▶ **Testo da analizzare**:
★ ★ ★ ★ ★

Per Mario Pavesi plasmare una figura, qualsiasi essa sia, equivale a intrecciare un dialogo con se stesso, perché ogni sua opera nasce da un’emozione provata davanti alla realtà, oppure da un’associazione d’idee da essa suscitata e, per tale ragione, non è mai disgiunta da una breve notazione scritta, che indirizza alla sua interpretazione.
Obbedisce a questa consuetudine anche “Anelito”, il grande cavallo di bronzo, modellato nel 2004 e poi ingigantito, per poterlo collocare davanti al nuovo padiglione del CORE nell’Ospedale Santa Maria Nuova di Reggio Emilia. Il lemma “anelito”, infatti, indica l’aspirazione fortissima a raggiungere una meta. Nel caso presente allude a un doppio traguardo: la guarigione della malattia e la ricerca di un sistema terapeutico ancor più efficace contro di essa.
Pavesi è perfettamente sintonizzato sul suo tempo e ha fatta propria la lezione delle Avanguardie storiche del Novecento, determinate a creare un linguaggio artistico nuovo, liberato dal compito dell’imitazione della realtà assegnato all’arte dalla tradizione rinascimentale e ormai trasferito alla fotografia.

★ ★ ★ ★ ★

▶ **Istruzione di lavoro**: Riscrivi, modificandolo, il passo del testo su Mario Pavesi che comincia con le parole "Obbedisce a questa" e si ferma dopo "contro di essa.", mettendo "marmo" al posto di "bronzo". I record non hanno alcun ruolo in questo.

[Voci elencate in un dataset]
★ ★ ★ ★ ★

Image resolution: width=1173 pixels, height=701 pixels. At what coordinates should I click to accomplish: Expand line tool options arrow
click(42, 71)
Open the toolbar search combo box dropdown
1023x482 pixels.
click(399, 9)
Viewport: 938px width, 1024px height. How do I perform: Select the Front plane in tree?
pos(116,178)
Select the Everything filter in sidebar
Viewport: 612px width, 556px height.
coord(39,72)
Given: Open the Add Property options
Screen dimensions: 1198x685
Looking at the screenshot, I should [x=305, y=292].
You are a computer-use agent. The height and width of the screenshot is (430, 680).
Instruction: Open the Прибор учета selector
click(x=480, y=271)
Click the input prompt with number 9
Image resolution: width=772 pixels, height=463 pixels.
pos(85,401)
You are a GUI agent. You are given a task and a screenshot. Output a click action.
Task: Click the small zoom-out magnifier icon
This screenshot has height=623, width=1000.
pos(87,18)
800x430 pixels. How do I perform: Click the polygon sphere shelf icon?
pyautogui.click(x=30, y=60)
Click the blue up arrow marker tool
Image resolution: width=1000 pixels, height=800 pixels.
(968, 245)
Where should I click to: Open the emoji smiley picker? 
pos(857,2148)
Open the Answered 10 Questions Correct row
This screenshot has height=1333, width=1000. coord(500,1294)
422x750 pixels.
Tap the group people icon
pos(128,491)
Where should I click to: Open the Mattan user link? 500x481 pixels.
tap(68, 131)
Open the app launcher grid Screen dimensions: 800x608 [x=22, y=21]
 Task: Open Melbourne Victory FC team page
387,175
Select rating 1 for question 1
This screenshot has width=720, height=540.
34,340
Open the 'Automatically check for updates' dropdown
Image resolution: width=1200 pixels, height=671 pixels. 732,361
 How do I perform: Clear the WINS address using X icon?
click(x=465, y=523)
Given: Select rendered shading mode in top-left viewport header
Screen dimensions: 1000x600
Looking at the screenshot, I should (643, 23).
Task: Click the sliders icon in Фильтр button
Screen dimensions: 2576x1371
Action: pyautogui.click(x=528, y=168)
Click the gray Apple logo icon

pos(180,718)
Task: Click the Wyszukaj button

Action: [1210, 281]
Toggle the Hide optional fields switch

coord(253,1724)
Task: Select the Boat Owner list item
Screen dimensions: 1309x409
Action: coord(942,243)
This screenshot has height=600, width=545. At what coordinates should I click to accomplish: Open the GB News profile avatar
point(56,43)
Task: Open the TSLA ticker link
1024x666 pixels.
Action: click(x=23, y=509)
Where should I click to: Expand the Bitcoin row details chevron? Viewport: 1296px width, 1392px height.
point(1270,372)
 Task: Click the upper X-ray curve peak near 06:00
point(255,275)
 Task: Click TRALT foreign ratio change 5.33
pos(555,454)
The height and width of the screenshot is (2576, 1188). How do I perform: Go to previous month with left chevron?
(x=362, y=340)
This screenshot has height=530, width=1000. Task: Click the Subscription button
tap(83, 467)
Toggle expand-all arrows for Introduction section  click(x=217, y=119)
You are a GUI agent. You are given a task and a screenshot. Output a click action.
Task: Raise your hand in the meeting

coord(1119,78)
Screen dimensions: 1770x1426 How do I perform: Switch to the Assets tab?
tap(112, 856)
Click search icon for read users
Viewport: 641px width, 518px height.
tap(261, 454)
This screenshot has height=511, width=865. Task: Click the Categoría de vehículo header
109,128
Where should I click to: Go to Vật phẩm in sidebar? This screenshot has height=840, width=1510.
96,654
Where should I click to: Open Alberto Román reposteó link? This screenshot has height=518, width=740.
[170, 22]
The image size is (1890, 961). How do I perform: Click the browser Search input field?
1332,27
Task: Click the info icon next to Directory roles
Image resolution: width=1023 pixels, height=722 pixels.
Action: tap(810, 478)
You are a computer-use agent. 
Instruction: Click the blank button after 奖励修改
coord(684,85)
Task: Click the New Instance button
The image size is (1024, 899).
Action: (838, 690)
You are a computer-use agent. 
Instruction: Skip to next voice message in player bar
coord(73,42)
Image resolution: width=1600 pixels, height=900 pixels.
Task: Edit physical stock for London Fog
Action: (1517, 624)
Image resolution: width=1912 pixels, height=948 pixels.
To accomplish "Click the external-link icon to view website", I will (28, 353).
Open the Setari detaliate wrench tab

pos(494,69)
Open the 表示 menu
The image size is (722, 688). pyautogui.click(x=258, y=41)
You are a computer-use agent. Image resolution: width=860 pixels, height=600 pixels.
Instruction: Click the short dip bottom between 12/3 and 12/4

★ ★ ★ ★ ★

▶ **La tua soluzione**:
Obbedisce a questa consuetudine anche “Anelito”, il grande cavallo di marmo, modellato nel 2004 e poi ingigantito, per poterlo collocare davanti al nuovo padiglione del CORE nell’Ospedale Santa Maria Nuova di Reggio Emilia. Il lemma “anelito”, infatti, indica l’aspirazione fortissima a raggiungere una meta. Nel caso presente allude a un doppio traguardo: la guarigione della malattia e la ricerca di un sistema terapeutico ancor più efficace contro di essa.